Só para eles

 


Cultura de células-tronco adultas de camundongos que se comportaram como células-tronco embrionárias (fotos: reprodução/ Nature ).

Um estudo alemão pode representar o fim dos dilemas éticos enfrentados na pesquisa sobre células-tronco embrionárias. Essas células, capazes de se diferenciar em todos tecidos do organismo, são apontadas como o futuro da medicina regenerativa. No entanto, sua obtenção requer o sacrifício de embriões, proibido em muitos países e criticado por diversos setores da sociedade.

Agora, a equipe de Gerd Hasenfuss, da Universidade Georg-August, em Göttingen, mostrou que há no testículo de camundongos células-tronco adultas que, dependendo do meio usado para cultivo, adquirem propriedades das células embrionárias, ou seja, a capacidade de gerar qualquer tecido do organismo. Caso células do mesmo tipo sejam encontradas em humanos – como acreditam os autores do estudo –, um grande obstáculo à pesquisa na área cairá por terra.

No estudo publicado em 24 de março no site da revista Nature , a equipe de Hasenfuss verificou que, quando essas células-tronco estão nos testículos dos camundongos, produzem espermatozóides devido ao estímulo de outras células locais. A equipe alemã resolveu testar o que aconteceria na ausência desse estímulo: para isso, as células foram injetadas na pele de camundongos ou cultivadas in vitro.

Os pesquisadores constataram que, nessas condições, as células se comportavam como as células-tronco ditas pluripotentes, ou seja, elas eram capazes de se transformar em vários tipos celulares, como músculos, gordura, ossos, cartilagem ou tecido neuronal e intestinal.

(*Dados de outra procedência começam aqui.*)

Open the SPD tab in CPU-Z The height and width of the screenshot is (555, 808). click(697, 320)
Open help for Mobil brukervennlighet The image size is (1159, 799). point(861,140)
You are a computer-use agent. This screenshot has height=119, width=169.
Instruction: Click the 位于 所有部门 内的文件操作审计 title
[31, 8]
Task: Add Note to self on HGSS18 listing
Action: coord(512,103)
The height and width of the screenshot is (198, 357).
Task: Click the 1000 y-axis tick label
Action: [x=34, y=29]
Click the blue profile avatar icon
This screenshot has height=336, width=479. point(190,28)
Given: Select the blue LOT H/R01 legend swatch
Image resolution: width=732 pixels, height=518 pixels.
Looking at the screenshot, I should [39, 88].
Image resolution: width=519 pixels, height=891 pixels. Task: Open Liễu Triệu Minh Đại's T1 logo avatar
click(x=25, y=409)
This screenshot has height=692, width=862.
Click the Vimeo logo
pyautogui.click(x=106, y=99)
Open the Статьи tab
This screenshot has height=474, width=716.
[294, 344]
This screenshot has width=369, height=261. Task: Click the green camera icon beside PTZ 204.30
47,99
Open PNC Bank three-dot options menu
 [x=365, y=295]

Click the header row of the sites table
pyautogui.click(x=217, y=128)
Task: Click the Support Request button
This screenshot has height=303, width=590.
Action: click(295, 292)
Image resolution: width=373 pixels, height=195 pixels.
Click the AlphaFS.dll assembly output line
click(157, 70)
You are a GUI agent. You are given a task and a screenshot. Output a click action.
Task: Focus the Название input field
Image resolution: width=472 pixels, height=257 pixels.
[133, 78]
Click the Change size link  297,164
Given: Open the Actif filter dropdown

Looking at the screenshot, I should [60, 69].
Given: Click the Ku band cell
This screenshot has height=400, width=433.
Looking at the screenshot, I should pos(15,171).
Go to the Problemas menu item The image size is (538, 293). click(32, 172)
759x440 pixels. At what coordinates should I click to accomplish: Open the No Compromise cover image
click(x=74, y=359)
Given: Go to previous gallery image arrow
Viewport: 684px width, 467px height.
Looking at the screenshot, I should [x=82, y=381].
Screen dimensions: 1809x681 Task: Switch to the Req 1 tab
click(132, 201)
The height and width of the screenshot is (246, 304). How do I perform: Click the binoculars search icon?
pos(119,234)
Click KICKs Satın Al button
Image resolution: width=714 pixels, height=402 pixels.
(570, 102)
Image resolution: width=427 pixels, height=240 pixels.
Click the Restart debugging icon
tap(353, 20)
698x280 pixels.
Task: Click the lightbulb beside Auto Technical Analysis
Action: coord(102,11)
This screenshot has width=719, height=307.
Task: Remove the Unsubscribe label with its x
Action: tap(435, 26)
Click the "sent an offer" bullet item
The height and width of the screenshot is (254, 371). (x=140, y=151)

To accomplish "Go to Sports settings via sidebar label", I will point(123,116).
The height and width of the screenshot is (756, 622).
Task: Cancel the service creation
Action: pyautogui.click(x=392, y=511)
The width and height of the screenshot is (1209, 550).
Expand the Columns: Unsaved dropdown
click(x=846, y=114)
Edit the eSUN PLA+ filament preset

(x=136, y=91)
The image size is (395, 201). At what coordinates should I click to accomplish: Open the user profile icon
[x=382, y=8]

No entanto, os pesquisadores não conseguiram encontrar esse tipo celular no ovário de roedoras – eles ainda não sabem se elas realmente não existem ou se a equipe não foi capaz de identificá-las. Por ora, este avanço só é válido para os animais do sexo masculino.

Potencialidades
As células-tronco são importantes para a medicina porque podem ser úteis no tratamento de doenças cardíacas, leucemia, Alzheimer e Parkinson, além de permitirem a reconstituição de medula óssea e de tecidos queimados ou destruídos sem risco de rejeição, caso o doador seja o próprio paciente.

No Brasil, o Instituto do Coração (Incor), vinculado ao Hospital das Clínicas da Universidade de São Paulo (USP), vem estudando o tratamento da insuficiência cardíaca com o transplante de células-tronco adultas extraídas da medula óssea dos pacientes e injetadas no músculo cardíaco. Os resultados preliminares indicam que se trata de um procedimento seguro.

As células-tronco descobertas pelos pesquisadores alemães mostraram-se capazes de se diferenciar em células neuronais (esq.) e do fígado (dir.).

Porém, o fato das células-tronco adultas não apresentarem a plasticidade das embrionárias restringe a sua utilização em alguns tratamentos, pois nenhuma delas foi capaz, até o momento, de se diferenciar em certos tipos celulares, como por exemplo, as células produtoras de insulina.

O trabalho do grupo alemão é importante justamente por reunir as qualidades de ambos os tipos de células-tronco. “As células adultas que apresentam plasticidade são um grande passo para acabar com os problemas éticos que vêm sendo enfrentados atualmente”, avalia o cardiologista José Eduardo Krieger, vice-coordenador do projeto que estuda células-tronco adultas no Incor. “Se esta nova descoberta se reproduzir em humanos, pode ser um avanço importante para a pesquisa de reparação de órgãos humanos.”